Ser reina… Aquel pensamiento se deslizó sobre Aurora como un bálsamo. Ella, que sólo había vivido el instante, sin nunca pensar en el porvenir, perdía de pronto la ligereza de la infancia. Un verdadero espanto, es cierto, pero también un gran deseo de vivir, de ser útil, de demostrar la misma decisión que Tefnakt.

Durante el primer banquete organizado para celebrar la liberación de Hermópolis, Aurora se colocó a la izquierda de Tefnakt. El conquistador precisaba así, ante todos, el rango atribuido a la muchacha. Pese a la atracción que sentía, Nemrod evitó cortejarla.

—Siento abordar tan rápidamente las cosas serias y aburridas —murmuró Nemrod al oído de Tefnakt—, pero en lo que se refiere al sistema impositivo preconizado por Pianjy… ¿Deseáis cambiarlo?

—De momento prevalece la economía de guerra. Mis consejeros Yegeb y Nartreb te comunicarán sus exigencias y regularán los detalles.

—Por lo que se refiere a mis ganancias personales…

—Has actuado bien, auméntalas. ¿Y tu armamento?

—Cuidado con esmero.

—¿Están tus soldados dispuestos a combatir?

—Arqueros de elite e infantes… Profesionales de primera categoría que infligirán graves pérdidas a los nubios.

—Goza de tu fortuna, Nemrod, y no te preocupes ya de nada.

La esposa nubia de Akanosh lloraba.

—Yegeb y Nartreb aplican aquí los mismos métodos que en Herakleópolis. Los ancianos y los enfermos son sistemáticamente exterminados, al igual que quienes se atreven a dudar de los proyectos de Tefnakt. ¿Pero por qué sigue mudo Pianjy? ¡Tendría que enviar a su ejército tebano para aniquilar a esos monstruos!

Akanosh estaba hundido.

—Tal vez el sacerdote tebano que debía informarle no ha llegado a Napata. Tengo que ocuparme personalmente de la misión.

Ella le tomó en sus brazos.

—¡No, Akanosh! ¡No te dejarán salir de esta ciudad, sospecharán de ti, serás detenido y torturado! El príncipe libio agachó la cabeza.

—Tienes razón, sería una locura. Pero queda una posibilidad, los sacerdotes de Thot no pueden aceptar semejante situación.

—¿Conoces a alguno?

—No, pero debemos correr el riesgo. Ve a quejarte al laboratorio del templo, diles que la casa que nos han atribuido está invadida por las pulgas y que necesitamos aceite esencial de poleo, la menta silvestre, para librarnos de ellas. Dado mi rango y el producto exigido, nos enviarán a un especialista.

El especialista era un sacerdote de edad madura que llevaba su redoma de aceite de poleo con el mayor cuidado.
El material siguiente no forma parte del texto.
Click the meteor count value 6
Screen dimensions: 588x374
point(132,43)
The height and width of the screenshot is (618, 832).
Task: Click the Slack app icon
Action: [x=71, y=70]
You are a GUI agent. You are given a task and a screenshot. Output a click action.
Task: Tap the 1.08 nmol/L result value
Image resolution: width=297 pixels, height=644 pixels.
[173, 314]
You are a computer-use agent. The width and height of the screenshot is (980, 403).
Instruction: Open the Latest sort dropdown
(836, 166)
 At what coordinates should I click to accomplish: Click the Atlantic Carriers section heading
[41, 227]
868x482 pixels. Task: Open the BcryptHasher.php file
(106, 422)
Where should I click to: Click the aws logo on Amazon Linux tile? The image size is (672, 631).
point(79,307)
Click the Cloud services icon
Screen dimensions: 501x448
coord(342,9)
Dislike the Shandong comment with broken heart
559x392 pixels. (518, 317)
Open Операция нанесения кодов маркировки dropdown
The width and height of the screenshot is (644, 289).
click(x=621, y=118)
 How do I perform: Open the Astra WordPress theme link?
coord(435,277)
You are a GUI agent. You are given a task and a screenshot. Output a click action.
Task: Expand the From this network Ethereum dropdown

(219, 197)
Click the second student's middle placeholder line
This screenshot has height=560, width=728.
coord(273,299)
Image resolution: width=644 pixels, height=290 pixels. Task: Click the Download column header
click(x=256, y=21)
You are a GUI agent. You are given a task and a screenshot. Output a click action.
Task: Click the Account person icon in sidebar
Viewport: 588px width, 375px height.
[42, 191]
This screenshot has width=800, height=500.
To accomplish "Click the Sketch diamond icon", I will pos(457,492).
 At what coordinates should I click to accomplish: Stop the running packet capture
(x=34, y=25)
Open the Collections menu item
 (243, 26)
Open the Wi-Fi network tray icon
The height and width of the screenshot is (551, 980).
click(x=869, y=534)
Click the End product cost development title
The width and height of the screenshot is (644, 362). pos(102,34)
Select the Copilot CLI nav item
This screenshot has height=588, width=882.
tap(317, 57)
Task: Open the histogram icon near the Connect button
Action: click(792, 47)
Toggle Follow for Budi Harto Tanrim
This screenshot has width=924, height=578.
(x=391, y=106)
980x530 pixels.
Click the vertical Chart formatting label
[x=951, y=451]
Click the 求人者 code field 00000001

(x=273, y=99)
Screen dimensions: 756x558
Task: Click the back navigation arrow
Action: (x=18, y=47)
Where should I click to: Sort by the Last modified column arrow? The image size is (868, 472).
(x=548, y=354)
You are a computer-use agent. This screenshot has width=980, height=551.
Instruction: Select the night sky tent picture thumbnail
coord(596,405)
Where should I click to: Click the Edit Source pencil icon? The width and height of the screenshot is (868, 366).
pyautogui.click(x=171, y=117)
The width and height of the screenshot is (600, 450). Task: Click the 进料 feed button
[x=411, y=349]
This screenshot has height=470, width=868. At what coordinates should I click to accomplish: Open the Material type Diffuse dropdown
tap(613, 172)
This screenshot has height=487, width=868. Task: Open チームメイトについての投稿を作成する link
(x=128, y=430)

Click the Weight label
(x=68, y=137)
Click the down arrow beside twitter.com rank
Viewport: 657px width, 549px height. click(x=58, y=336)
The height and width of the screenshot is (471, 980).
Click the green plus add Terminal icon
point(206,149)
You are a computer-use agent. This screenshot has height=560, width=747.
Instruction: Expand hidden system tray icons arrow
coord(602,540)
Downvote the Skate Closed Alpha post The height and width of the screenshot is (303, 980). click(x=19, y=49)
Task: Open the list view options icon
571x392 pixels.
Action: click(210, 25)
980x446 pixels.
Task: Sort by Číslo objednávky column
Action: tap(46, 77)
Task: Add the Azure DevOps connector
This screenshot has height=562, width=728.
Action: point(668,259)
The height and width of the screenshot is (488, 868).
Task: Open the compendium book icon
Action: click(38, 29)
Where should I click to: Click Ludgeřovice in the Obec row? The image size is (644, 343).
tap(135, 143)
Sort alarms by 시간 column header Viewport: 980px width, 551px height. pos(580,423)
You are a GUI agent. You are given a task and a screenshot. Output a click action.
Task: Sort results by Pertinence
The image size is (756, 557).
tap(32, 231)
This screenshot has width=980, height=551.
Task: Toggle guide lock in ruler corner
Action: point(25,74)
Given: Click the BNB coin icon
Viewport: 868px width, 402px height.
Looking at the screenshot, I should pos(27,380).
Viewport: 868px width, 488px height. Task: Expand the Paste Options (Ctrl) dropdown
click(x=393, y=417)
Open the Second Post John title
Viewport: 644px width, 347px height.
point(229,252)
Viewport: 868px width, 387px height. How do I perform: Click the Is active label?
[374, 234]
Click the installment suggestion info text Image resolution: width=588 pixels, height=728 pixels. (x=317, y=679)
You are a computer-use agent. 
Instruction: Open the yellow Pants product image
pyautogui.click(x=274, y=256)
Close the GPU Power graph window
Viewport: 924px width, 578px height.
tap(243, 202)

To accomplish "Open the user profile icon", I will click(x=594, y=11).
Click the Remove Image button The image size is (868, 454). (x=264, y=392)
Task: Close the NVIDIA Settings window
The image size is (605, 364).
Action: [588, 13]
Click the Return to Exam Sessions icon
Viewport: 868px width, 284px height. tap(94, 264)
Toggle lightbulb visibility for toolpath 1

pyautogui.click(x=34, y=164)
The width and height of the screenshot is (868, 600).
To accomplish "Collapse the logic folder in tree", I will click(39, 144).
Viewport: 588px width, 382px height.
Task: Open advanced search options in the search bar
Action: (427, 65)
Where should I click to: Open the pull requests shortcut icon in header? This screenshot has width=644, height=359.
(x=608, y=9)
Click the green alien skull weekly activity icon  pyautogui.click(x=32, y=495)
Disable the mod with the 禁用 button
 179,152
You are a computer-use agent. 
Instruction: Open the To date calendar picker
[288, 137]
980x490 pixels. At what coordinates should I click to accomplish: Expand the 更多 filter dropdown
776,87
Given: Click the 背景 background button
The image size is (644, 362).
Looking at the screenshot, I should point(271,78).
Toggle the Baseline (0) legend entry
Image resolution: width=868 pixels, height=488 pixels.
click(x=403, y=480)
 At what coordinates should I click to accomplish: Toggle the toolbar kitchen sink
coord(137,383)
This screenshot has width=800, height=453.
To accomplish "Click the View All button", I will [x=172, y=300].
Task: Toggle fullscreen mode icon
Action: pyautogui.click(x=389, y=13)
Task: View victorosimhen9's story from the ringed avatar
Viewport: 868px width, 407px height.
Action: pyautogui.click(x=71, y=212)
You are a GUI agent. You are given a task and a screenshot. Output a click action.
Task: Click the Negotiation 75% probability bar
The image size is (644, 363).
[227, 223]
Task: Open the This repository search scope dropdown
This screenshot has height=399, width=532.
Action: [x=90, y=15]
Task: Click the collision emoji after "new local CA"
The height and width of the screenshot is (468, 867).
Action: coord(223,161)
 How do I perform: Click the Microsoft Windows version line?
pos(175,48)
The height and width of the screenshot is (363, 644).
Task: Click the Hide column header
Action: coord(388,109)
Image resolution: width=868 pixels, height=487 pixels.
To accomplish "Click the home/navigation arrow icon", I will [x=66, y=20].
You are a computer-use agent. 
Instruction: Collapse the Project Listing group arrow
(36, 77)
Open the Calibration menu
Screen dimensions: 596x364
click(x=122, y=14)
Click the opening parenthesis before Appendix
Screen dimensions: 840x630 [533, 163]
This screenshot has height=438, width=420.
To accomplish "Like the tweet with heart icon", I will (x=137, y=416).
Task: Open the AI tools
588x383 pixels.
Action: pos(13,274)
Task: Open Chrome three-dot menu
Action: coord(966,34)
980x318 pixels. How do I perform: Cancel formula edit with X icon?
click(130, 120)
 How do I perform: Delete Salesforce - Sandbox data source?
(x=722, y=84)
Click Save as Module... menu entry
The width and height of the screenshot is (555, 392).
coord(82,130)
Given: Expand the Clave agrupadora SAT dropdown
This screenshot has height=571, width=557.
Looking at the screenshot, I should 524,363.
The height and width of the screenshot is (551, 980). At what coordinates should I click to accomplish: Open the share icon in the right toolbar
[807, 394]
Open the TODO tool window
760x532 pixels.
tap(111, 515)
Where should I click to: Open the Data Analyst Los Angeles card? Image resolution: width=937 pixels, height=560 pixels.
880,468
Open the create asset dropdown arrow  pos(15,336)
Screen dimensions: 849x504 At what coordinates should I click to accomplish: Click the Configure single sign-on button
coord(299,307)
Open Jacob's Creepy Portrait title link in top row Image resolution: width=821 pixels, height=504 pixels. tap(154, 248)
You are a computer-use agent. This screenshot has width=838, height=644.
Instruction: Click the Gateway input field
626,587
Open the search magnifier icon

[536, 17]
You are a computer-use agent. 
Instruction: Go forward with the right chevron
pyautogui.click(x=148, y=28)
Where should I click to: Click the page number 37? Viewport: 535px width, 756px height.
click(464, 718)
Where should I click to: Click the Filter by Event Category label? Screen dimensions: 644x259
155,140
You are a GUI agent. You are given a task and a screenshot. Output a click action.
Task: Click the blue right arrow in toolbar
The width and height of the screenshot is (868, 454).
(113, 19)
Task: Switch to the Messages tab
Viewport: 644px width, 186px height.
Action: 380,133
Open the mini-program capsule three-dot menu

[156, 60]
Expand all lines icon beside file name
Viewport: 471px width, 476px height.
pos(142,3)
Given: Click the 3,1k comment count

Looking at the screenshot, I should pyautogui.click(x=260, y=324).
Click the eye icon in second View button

Moviéndose lentamente, inspeccionó las estancias de recepción de la villa de Akanosh.

—Príncipe, estoy sorprendido… La villa parece estar en perfecto estado y no descubro la presencia de pulgas.

Akanosh se arriesgó.

—¿Seguís siendo fiel a Pianjy?

—Responder podría costarme la vida…

—No desconfíes de mí. Soy un jefe de clan libio, es cierto, y obedezco a Tefnakt. Si es preciso, combatiré a su lado. Pero no puedo admitir que sus esbirros se comporten como torturadores y martiricen a la población. Me parece, pues, necesario avisar a Pianjy. Tal vez estalle una guerra implacable, tal vez, y así lo espero, la situación se inmovilice de nuevo. Al menos los civiles estarán a salvo y la tiranía de Tefnakt no seguirá extendiéndose.

—¿No os hacéis así culpable de alta traición?

—Escucho la voz de mi conciencia. ¿Puede el templo de Thot enviar un mensaje a Pianjy para avisarle de que Hermópolis ha caído en manos de Tefnakt?

—Tomad esta redoma de aceite de poleo, príncipe Akanosh, y verted el contenido en vuestra morada. ¿Acaso no me habéis reclamado para luchar contra una especie perjudicial?